YOUR INSTRUCTIONS: Each line holding the word "computer" must appear in the answer, copied from the entries.

(Source records)

- Opening Delimiter -

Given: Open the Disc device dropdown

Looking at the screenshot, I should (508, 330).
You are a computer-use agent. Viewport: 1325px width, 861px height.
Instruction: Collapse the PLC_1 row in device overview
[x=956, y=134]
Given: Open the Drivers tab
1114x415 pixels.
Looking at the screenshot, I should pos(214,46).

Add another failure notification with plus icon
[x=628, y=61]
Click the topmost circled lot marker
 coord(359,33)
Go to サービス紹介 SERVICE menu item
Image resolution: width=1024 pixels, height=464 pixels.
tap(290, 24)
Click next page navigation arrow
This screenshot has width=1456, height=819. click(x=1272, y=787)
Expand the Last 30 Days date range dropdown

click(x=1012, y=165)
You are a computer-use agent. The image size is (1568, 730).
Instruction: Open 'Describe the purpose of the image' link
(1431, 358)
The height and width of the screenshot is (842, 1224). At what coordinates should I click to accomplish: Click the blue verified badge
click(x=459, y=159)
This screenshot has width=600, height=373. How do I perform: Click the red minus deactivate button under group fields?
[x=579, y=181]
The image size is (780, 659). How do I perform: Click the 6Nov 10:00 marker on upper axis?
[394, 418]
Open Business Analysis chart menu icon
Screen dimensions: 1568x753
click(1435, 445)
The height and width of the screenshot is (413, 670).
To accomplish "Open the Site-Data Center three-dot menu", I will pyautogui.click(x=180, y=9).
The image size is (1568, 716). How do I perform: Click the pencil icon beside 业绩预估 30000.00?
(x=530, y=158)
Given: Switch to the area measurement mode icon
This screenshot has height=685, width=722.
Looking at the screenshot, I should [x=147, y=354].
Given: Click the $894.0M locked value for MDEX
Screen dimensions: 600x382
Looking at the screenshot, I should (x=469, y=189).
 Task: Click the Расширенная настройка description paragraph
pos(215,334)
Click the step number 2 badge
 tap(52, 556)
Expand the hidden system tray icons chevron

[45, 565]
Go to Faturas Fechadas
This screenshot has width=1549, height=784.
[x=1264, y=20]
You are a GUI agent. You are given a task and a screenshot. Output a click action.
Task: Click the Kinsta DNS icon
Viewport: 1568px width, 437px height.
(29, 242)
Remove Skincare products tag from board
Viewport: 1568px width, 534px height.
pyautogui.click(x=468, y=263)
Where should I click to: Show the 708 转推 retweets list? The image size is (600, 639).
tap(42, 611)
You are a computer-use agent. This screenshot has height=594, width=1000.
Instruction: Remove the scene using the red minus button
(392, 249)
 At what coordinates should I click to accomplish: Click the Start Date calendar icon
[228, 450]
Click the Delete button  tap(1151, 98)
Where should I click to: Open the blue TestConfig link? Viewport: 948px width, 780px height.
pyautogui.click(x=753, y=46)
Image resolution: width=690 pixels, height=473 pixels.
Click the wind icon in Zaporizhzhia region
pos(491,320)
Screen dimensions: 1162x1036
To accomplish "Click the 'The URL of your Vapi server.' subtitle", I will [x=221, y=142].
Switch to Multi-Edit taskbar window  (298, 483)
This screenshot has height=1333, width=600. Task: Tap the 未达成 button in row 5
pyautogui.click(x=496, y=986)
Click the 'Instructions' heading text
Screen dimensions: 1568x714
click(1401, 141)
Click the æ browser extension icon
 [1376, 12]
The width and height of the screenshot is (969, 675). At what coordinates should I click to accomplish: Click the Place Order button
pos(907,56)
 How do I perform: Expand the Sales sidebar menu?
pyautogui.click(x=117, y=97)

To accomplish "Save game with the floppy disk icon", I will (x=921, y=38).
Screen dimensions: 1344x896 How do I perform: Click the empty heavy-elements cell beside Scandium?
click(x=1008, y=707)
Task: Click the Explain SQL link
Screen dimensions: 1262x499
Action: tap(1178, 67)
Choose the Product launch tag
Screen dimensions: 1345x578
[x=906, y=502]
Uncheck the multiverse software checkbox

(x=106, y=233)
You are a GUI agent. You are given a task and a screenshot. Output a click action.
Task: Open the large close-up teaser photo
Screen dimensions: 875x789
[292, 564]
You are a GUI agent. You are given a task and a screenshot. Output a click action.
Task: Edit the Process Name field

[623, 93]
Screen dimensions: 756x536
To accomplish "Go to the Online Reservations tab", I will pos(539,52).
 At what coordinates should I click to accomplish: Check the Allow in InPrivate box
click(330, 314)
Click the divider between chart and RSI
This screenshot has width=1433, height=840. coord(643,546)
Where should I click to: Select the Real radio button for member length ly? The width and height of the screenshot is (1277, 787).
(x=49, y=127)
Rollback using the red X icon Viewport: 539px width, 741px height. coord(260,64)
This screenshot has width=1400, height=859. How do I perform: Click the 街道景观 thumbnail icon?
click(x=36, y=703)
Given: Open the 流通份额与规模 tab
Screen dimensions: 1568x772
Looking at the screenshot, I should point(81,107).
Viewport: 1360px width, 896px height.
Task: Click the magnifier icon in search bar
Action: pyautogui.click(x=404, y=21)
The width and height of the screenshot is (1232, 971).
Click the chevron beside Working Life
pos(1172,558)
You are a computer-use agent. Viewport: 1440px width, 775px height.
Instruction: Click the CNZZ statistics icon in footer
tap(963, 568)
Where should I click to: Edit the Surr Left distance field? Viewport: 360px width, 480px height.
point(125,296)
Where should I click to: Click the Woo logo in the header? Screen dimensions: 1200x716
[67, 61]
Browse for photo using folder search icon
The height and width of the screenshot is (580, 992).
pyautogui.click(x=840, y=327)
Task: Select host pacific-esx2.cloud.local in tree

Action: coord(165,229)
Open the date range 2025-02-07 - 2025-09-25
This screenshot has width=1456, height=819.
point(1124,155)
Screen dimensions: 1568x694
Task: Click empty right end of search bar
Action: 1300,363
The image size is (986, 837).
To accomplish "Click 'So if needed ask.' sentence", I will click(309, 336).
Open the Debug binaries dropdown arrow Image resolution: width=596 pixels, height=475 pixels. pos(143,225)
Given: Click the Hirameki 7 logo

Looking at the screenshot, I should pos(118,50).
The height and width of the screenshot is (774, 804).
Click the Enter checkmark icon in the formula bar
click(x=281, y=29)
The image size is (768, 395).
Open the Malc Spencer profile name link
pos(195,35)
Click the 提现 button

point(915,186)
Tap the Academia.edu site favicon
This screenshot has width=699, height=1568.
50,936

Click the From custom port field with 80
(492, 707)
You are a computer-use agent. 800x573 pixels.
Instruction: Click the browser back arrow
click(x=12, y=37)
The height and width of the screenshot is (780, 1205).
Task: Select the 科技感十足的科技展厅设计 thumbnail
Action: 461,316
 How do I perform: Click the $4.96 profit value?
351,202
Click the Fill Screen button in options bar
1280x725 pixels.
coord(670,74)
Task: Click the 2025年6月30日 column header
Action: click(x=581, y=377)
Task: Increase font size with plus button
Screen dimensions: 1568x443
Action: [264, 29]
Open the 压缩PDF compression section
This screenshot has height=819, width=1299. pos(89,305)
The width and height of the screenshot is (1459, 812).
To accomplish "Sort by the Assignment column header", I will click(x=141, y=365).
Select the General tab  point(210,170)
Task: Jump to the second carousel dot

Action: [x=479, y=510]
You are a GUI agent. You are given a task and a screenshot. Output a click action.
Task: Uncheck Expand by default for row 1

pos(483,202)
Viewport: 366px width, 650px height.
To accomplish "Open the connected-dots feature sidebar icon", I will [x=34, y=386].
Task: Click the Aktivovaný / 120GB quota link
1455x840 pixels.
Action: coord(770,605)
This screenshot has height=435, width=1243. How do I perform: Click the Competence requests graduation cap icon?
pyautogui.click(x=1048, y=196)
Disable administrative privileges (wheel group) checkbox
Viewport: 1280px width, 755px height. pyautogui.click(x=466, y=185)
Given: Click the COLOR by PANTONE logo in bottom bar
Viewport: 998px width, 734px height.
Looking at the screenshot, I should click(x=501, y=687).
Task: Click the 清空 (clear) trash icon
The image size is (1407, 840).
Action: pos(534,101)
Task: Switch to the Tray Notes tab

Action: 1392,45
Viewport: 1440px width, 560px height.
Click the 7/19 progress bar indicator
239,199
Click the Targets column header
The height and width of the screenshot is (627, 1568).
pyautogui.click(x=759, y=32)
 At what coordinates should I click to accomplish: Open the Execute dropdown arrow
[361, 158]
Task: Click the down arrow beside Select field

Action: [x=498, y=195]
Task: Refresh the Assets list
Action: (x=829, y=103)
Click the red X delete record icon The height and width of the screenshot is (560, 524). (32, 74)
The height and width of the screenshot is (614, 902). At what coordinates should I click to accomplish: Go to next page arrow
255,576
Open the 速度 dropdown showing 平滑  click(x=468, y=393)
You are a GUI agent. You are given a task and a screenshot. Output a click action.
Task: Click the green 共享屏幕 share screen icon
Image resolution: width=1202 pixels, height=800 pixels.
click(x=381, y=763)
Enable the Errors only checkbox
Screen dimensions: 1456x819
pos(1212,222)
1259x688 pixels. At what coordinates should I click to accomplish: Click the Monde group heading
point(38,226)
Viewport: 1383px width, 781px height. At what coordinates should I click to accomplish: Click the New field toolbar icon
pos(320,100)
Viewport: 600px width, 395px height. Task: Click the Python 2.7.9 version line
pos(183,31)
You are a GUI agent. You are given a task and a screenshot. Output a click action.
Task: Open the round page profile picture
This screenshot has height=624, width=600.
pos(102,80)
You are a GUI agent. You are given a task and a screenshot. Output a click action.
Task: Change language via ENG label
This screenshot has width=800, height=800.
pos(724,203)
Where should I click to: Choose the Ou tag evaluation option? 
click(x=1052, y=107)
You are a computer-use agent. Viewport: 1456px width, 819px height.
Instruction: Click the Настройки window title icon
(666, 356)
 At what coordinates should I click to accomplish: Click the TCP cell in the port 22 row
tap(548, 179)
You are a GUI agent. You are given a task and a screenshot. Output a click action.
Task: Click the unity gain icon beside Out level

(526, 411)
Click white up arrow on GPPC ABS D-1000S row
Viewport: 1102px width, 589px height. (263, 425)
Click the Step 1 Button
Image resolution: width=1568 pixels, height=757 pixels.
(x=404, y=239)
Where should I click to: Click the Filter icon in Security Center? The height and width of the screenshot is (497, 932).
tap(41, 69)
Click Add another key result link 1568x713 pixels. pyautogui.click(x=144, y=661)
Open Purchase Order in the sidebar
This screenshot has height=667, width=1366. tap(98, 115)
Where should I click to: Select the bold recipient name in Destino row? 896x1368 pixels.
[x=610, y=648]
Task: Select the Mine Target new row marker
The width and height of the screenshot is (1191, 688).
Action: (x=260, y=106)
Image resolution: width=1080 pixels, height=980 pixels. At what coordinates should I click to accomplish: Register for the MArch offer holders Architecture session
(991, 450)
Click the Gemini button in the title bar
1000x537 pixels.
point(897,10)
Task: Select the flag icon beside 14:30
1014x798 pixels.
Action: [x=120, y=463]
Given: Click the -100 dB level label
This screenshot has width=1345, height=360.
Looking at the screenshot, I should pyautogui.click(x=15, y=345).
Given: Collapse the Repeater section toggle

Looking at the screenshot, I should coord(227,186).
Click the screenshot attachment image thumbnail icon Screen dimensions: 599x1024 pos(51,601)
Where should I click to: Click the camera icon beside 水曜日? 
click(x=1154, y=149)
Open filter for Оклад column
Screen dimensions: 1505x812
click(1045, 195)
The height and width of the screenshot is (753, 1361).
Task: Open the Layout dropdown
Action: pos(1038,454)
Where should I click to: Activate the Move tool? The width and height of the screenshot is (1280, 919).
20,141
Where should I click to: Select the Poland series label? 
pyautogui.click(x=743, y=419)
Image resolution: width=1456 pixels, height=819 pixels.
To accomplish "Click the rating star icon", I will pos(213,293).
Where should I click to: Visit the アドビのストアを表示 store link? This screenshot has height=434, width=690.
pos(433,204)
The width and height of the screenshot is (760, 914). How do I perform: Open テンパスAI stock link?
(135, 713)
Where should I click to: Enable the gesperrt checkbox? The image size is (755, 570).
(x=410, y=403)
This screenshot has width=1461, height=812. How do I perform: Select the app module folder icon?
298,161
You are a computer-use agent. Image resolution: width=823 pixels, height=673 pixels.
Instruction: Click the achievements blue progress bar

- Closing Delimiter -

TASK ANSWER:
You are a computer-use agent. Viewport: 1325px width, 861px height.
You are a computer-use agent. The image size is (1568, 730).
You are a computer-use agent. This screenshot has height=594, width=1000.
You are a computer-use agent. Viewport: 1440px width, 775px height.
You are a computer-use agent. 800x573 pixels.
You are a computer-use agent. Viewport: 1456px width, 819px height.
You are a computer-use agent. Image resolution: width=823 pixels, height=673 pixels.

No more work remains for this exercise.